Question

Show that the function $$f:N\rightarrow N$$, given by $$f(1)=f(2)=1$$ and $$f(x)=x-1$$ for every $$x>2$$, is onto but not one-one.

Answer

**step1** Understanding the function definition

The problem asks us to analyze a function $$f$$ that maps natural numbers to natural numbers ($$f:N\rightarrow N$$). The natural numbers $$N$$ are typically defined as $${1, 2, 3, \ldots}$$ in this context.
The function is defined by three rules:
1. $$f(1) = 1$$
2. $$f(2) = 1$$
3. $$f(x) = x-1$$ for any natural number $$x$$ that is greater than 2.

**step2** Goal of the problem

We need to demonstrate two properties of this function:
1. It is "onto" (also called surjective). This means that every natural number in the output set (codomain) can be produced by the function from at least one natural number in the input set (domain).
2. It is "not one-one" (also called not injective). This means that there are at least two different natural numbers in the input set that produce the same natural number in the output set.

**step3** Showing the function is not one-one

A function is "not one-one" if we can find two different input numbers that result in the same output number.
Let's look at the given rules for the function $$f$$:
We are given $$f(1) = 1$$ and $$f(2) = 1$$.
Here, we have two distinct input values, $$1$$ and $$2$$ ($$1 \neq 2$$), but they both produce the same output value, $$1$$ ($$f(1) = f(2) = 1$$).
Since we have found two different input values that map to the same output value, the function $$f$$ is not one-one.

**step4** Showing the function is onto - Part 1: For the output value 1

A function is "onto" if for every natural number $$y$$ in the output set, there is at least one natural number $$x$$ in the input set such that $$f(x) = y$$.
Let's consider an arbitrary natural number $$y$$ that we want to obtain as an output.
First, let's consider the case where $$y = 1$$.
From the definition of the function, we know that $$f(1) = 1$$.
This means that if we want the output $$1$$, we can choose the input $$x=1$$.
So, for the natural number $$1$$ in the output set, there exists an input number that maps to it.

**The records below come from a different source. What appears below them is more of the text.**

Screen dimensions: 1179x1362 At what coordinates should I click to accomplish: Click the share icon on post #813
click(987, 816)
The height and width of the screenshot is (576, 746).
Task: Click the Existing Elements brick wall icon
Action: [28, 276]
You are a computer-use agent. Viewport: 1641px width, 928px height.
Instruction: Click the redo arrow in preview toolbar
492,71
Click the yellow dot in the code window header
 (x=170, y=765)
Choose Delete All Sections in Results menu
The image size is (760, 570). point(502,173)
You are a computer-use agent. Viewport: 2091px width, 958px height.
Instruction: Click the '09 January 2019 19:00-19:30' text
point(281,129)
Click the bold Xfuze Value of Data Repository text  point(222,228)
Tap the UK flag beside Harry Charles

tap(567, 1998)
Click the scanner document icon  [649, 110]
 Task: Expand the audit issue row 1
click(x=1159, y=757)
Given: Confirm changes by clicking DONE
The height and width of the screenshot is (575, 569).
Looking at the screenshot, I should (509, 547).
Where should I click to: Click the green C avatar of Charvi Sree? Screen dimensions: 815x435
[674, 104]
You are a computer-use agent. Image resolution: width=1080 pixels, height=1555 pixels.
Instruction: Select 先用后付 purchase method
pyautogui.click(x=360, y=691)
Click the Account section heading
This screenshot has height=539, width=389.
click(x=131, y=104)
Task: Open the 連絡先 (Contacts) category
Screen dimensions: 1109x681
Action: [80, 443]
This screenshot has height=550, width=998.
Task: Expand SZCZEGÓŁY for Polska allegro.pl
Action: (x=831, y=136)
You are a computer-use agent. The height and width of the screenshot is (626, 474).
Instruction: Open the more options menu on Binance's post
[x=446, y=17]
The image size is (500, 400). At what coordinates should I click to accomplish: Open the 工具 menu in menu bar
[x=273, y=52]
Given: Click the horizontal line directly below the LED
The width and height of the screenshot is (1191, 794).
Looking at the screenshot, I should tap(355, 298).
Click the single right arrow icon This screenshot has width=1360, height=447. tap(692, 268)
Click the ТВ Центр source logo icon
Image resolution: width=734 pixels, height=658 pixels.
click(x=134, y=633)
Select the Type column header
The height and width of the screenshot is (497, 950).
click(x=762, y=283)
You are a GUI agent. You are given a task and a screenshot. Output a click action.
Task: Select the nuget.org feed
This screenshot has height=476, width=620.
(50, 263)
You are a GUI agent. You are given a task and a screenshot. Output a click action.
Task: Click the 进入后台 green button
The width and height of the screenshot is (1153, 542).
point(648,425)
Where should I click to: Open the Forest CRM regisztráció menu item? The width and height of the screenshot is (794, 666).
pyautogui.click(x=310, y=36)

**step5** Showing the function is onto - Part 2: For output values greater than 1

Now, let's consider any natural number $$y$$ that is greater than $$1$$. This means $$y$$ can be $$2, 3, 4, \ldots$$
We need to find an input natural number $$x$$ such that $$f(x) = y$$.
Since $$y > 1$$, we cannot use the rules $$f(1)=1$$ or $$f(2)=1$$ directly to get $$y$$. Instead, we must use the rule $$f(x) = x-1$$ for $$x > 2$$.
Let's set $$f(x) = y$$, which means $$x-1 = y$$.
To find the required input $$x$$, we can add $$1$$ to both sides of the equation:
$$x = y+1$$
Now we need to check if this $$x$$ is a valid input:
1. Is $$x$$ a natural number? Since $$y$$ is a natural number, $$y+1$$ will also be a natural number. For example, if $$y=2$$, then $$x=3$$. If $$y=3$$, then $$x=4$$.
2. Is $$x > 2$$? Since we are considering $$y > 1$$, the smallest value $$y$$ can take is $$2$$.
If $$y=2$$, then $$x=y+1 = 2+1 = 3$$. And $$3 > 2$$.
If $$y=3$$, then $$x=y+1 = 3+1 = 4$$. And $$4 > 2$$.
In general, since $$y \ge 2$$, it follows that $$x = y+1 \ge 2+1 = 3$$. Thus, $$x$$ is always greater than $$2$$.
So, for any natural number $$y > 1$$, we can find an input $$x = y+1$$ that is a natural number greater than $$2$$. When we apply the function rule $$f(x) = x-1$$ to this $$x$$, we get $$f(y+1) = (y+1)-1 = y$$.
This shows that every natural number $$y$$ greater than $$1$$ can be an output of the function.

**step6** Conclusion

Combining the findings from the previous steps:
- We showed in Question1.step3 that $$f(1) = f(2) = 1$$ while $$1 \neq 2$$. This proves that the function is not one-one.
- We showed in Question1.step4 and Question1.step5 that for any natural number $$y$$ (whether $$y=1$$ or $$y>1$$), there exists a natural number $$x$$ such that $$f(x)=y$$. This proves that the function is onto.
Therefore, the function $$f$$ is onto but not one-one, as required.